**Work to complete**: Copy out every one of the records below, word for word, leaving nothing out.

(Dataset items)
----
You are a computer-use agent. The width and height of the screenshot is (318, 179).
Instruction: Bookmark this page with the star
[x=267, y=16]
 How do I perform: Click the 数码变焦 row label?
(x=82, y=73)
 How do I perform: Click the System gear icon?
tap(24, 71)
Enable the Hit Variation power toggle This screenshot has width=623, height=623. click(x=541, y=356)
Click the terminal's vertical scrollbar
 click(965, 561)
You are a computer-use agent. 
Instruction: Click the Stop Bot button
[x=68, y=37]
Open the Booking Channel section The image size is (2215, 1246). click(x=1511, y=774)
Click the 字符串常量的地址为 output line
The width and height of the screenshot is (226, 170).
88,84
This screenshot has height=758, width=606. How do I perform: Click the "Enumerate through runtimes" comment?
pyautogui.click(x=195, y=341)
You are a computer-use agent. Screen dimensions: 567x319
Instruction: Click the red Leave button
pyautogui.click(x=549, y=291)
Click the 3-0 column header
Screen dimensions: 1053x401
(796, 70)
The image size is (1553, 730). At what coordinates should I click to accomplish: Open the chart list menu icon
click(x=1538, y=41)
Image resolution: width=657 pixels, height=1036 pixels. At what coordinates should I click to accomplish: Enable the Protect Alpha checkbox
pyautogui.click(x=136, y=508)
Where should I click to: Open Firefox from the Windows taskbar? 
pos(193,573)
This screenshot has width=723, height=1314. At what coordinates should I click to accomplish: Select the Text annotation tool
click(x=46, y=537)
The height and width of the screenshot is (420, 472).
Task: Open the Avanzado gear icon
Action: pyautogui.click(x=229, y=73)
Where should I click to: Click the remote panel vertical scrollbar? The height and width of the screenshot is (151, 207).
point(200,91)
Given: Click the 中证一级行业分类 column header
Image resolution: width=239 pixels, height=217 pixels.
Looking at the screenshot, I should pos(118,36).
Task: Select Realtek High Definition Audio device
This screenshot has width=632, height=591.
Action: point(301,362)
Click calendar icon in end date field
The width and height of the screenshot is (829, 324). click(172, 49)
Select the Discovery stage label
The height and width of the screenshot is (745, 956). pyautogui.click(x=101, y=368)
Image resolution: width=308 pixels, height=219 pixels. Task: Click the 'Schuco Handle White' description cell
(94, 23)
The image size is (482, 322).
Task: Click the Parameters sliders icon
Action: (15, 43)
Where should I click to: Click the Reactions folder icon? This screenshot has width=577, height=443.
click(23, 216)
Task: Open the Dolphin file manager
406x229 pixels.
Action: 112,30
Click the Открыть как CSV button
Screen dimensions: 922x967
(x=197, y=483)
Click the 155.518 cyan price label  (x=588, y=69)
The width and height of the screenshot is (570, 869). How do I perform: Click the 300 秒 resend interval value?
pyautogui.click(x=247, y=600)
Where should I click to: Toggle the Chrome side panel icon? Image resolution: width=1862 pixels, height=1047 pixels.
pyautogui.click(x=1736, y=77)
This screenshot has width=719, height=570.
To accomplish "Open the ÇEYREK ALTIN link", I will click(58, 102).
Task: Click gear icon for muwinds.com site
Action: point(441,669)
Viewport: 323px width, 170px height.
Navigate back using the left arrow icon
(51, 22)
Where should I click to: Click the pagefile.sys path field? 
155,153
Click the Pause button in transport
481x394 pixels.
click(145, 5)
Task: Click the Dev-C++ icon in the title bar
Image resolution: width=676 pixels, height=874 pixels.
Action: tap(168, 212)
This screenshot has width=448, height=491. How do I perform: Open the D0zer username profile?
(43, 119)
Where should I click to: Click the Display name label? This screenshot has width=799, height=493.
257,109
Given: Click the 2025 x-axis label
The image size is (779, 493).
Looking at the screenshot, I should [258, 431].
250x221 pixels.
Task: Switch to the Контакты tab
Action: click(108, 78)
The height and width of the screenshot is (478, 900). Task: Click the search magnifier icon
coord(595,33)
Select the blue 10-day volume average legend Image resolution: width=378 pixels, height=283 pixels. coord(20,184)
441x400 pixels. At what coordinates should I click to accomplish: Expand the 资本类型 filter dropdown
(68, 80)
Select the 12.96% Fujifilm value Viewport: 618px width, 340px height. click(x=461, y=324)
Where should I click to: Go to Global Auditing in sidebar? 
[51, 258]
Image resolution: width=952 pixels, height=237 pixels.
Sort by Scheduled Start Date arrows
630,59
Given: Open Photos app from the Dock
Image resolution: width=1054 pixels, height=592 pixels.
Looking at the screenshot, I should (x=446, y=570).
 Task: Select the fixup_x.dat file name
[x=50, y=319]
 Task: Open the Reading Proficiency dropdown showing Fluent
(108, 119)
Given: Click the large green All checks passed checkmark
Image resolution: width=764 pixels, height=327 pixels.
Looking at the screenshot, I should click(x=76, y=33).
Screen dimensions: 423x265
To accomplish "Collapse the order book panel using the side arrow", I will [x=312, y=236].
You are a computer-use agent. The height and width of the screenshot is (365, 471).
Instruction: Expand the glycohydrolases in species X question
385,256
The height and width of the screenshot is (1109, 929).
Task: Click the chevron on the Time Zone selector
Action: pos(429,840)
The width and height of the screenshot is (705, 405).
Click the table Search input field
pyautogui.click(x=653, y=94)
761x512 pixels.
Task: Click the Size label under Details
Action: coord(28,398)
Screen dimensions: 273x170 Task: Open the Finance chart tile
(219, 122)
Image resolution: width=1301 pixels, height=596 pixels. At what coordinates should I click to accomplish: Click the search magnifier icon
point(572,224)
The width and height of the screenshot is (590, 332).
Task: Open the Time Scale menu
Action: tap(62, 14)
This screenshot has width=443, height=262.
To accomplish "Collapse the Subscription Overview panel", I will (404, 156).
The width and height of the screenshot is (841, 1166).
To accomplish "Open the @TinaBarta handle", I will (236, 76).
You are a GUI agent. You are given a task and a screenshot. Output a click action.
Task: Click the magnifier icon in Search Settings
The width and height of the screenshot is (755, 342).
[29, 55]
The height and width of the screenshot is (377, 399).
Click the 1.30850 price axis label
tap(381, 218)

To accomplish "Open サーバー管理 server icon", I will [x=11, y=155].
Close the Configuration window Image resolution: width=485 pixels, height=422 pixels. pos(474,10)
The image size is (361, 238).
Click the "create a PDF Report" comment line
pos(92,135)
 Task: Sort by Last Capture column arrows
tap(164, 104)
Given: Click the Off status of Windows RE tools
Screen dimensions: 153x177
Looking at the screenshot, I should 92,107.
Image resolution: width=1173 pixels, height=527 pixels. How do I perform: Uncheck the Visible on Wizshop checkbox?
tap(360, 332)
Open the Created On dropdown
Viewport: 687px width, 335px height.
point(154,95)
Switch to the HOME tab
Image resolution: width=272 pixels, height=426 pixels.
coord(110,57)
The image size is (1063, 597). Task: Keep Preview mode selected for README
----
**Answer to the exercise**:
You are a computer-use agent. The width and height of the screenshot is (318, 179).
Instruction: Bookmark this page with the star
[x=267, y=16]
 How do I perform: Click the 数码变焦 row label?
(x=82, y=73)
 How do I perform: Click the System gear icon?
tap(24, 71)
Enable the Hit Variation power toggle This screenshot has width=623, height=623. click(x=541, y=356)
Click the terminal's vertical scrollbar
 click(965, 561)
You are a computer-use agent. 
Instruction: Click the Stop Bot button
[x=68, y=37]
Open the Booking Channel section The image size is (2215, 1246). click(x=1511, y=774)
Click the 字符串常量的地址为 output line
The width and height of the screenshot is (226, 170).
88,84
This screenshot has height=758, width=606. How do I perform: Click the "Enumerate through runtimes" comment?
pyautogui.click(x=195, y=341)
You are a computer-use agent. Screen dimensions: 567x319
Instruction: Click the red Leave button
pyautogui.click(x=549, y=291)
Click the 3-0 column header
Screen dimensions: 1053x401
(796, 70)
The image size is (1553, 730). At what coordinates should I click to accomplish: Open the chart list menu icon
click(x=1538, y=41)
Image resolution: width=657 pixels, height=1036 pixels. At what coordinates should I click to accomplish: Enable the Protect Alpha checkbox
pyautogui.click(x=136, y=508)
Where should I click to: Open Firefox from the Windows taskbar? 
pos(193,573)
This screenshot has width=723, height=1314. At what coordinates should I click to accomplish: Select the Text annotation tool
click(x=46, y=537)
The height and width of the screenshot is (420, 472).
Task: Open the Avanzado gear icon
Action: pyautogui.click(x=229, y=73)
Where should I click to: Click the remote panel vertical scrollbar? The height and width of the screenshot is (151, 207).
point(200,91)
Given: Click the 中证一级行业分类 column header
Image resolution: width=239 pixels, height=217 pixels.
Looking at the screenshot, I should pos(118,36).
Task: Select Realtek High Definition Audio device
This screenshot has width=632, height=591.
Action: point(301,362)
Click calendar icon in end date field
The width and height of the screenshot is (829, 324). click(172, 49)
Select the Discovery stage label
The height and width of the screenshot is (745, 956). pyautogui.click(x=101, y=368)
Image resolution: width=308 pixels, height=219 pixels. Task: Click the 'Schuco Handle White' description cell
(94, 23)
The image size is (482, 322).
Task: Click the Parameters sliders icon
Action: (15, 43)
Where should I click to: Click the Reactions folder icon? This screenshot has width=577, height=443.
click(23, 216)
Task: Open the Dolphin file manager
406x229 pixels.
Action: 112,30
Click the Открыть как CSV button
Screen dimensions: 922x967
(x=197, y=483)
Click the 155.518 cyan price label  (x=588, y=69)
The width and height of the screenshot is (570, 869). How do I perform: Click the 300 秒 resend interval value?
pyautogui.click(x=247, y=600)
Where should I click to: Toggle the Chrome side panel icon? Image resolution: width=1862 pixels, height=1047 pixels.
pyautogui.click(x=1736, y=77)
This screenshot has width=719, height=570.
To accomplish "Open the ÇEYREK ALTIN link", I will click(58, 102).
Task: Click gear icon for muwinds.com site
Action: point(441,669)
Viewport: 323px width, 170px height.
Navigate back using the left arrow icon
(51, 22)
Where should I click to: Click the pagefile.sys path field? 
155,153
Click the Pause button in transport
481x394 pixels.
click(145, 5)
Task: Click the Dev-C++ icon in the title bar
Image resolution: width=676 pixels, height=874 pixels.
Action: tap(168, 212)
This screenshot has width=448, height=491. How do I perform: Open the D0zer username profile?
(43, 119)
Where should I click to: Click the Display name label? This screenshot has width=799, height=493.
257,109
Given: Click the 2025 x-axis label
The image size is (779, 493).
Looking at the screenshot, I should [258, 431].
250x221 pixels.
Task: Switch to the Контакты tab
Action: click(108, 78)
The height and width of the screenshot is (478, 900). Task: Click the search magnifier icon
coord(595,33)
Select the blue 10-day volume average legend Image resolution: width=378 pixels, height=283 pixels. coord(20,184)
441x400 pixels. At what coordinates should I click to accomplish: Expand the 资本类型 filter dropdown
(68, 80)
Select the 12.96% Fujifilm value Viewport: 618px width, 340px height. click(x=461, y=324)
Where should I click to: Go to Global Auditing in sidebar? 
[51, 258]
Image resolution: width=952 pixels, height=237 pixels.
Sort by Scheduled Start Date arrows
630,59
Given: Open Photos app from the Dock
Image resolution: width=1054 pixels, height=592 pixels.
Looking at the screenshot, I should (x=446, y=570).
 Task: Select the fixup_x.dat file name
[x=50, y=319]
 Task: Open the Reading Proficiency dropdown showing Fluent
(108, 119)
Given: Click the large green All checks passed checkmark
Image resolution: width=764 pixels, height=327 pixels.
Looking at the screenshot, I should click(x=76, y=33).
Screen dimensions: 423x265
To accomplish "Collapse the order book panel using the side arrow", I will [x=312, y=236].
You are a computer-use agent. The height and width of the screenshot is (365, 471).
Instruction: Expand the glycohydrolases in species X question
385,256
The height and width of the screenshot is (1109, 929).
Task: Click the chevron on the Time Zone selector
Action: pos(429,840)
The width and height of the screenshot is (705, 405).
Click the table Search input field
pyautogui.click(x=653, y=94)
761x512 pixels.
Task: Click the Size label under Details
Action: coord(28,398)
Screen dimensions: 273x170 Task: Open the Finance chart tile
(219, 122)
Image resolution: width=1301 pixels, height=596 pixels. At what coordinates should I click to accomplish: Click the search magnifier icon
point(572,224)
The width and height of the screenshot is (590, 332).
Task: Open the Time Scale menu
Action: tap(62, 14)
This screenshot has width=443, height=262.
To accomplish "Collapse the Subscription Overview panel", I will (404, 156).
The width and height of the screenshot is (841, 1166).
To accomplish "Open the @TinaBarta handle", I will (236, 76).
You are a GUI agent. You are given a task and a screenshot. Output a click action.
Task: Click the magnifier icon in Search Settings
The width and height of the screenshot is (755, 342).
[29, 55]
The height and width of the screenshot is (377, 399).
Click the 1.30850 price axis label
tap(381, 218)

To accomplish "Open サーバー管理 server icon", I will [x=11, y=155].
Close the Configuration window Image resolution: width=485 pixels, height=422 pixels. pos(474,10)
The image size is (361, 238).
Click the "create a PDF Report" comment line
pos(92,135)
 Task: Sort by Last Capture column arrows
tap(164, 104)
Given: Click the Off status of Windows RE tools
Screen dimensions: 153x177
Looking at the screenshot, I should 92,107.
Image resolution: width=1173 pixels, height=527 pixels. How do I perform: Uncheck the Visible on Wizshop checkbox?
tap(360, 332)
Open the Created On dropdown
Viewport: 687px width, 335px height.
point(154,95)
Switch to the HOME tab
Image resolution: width=272 pixels, height=426 pixels.
coord(110,57)
The image size is (1063, 597). Task: Keep Preview mode selected for README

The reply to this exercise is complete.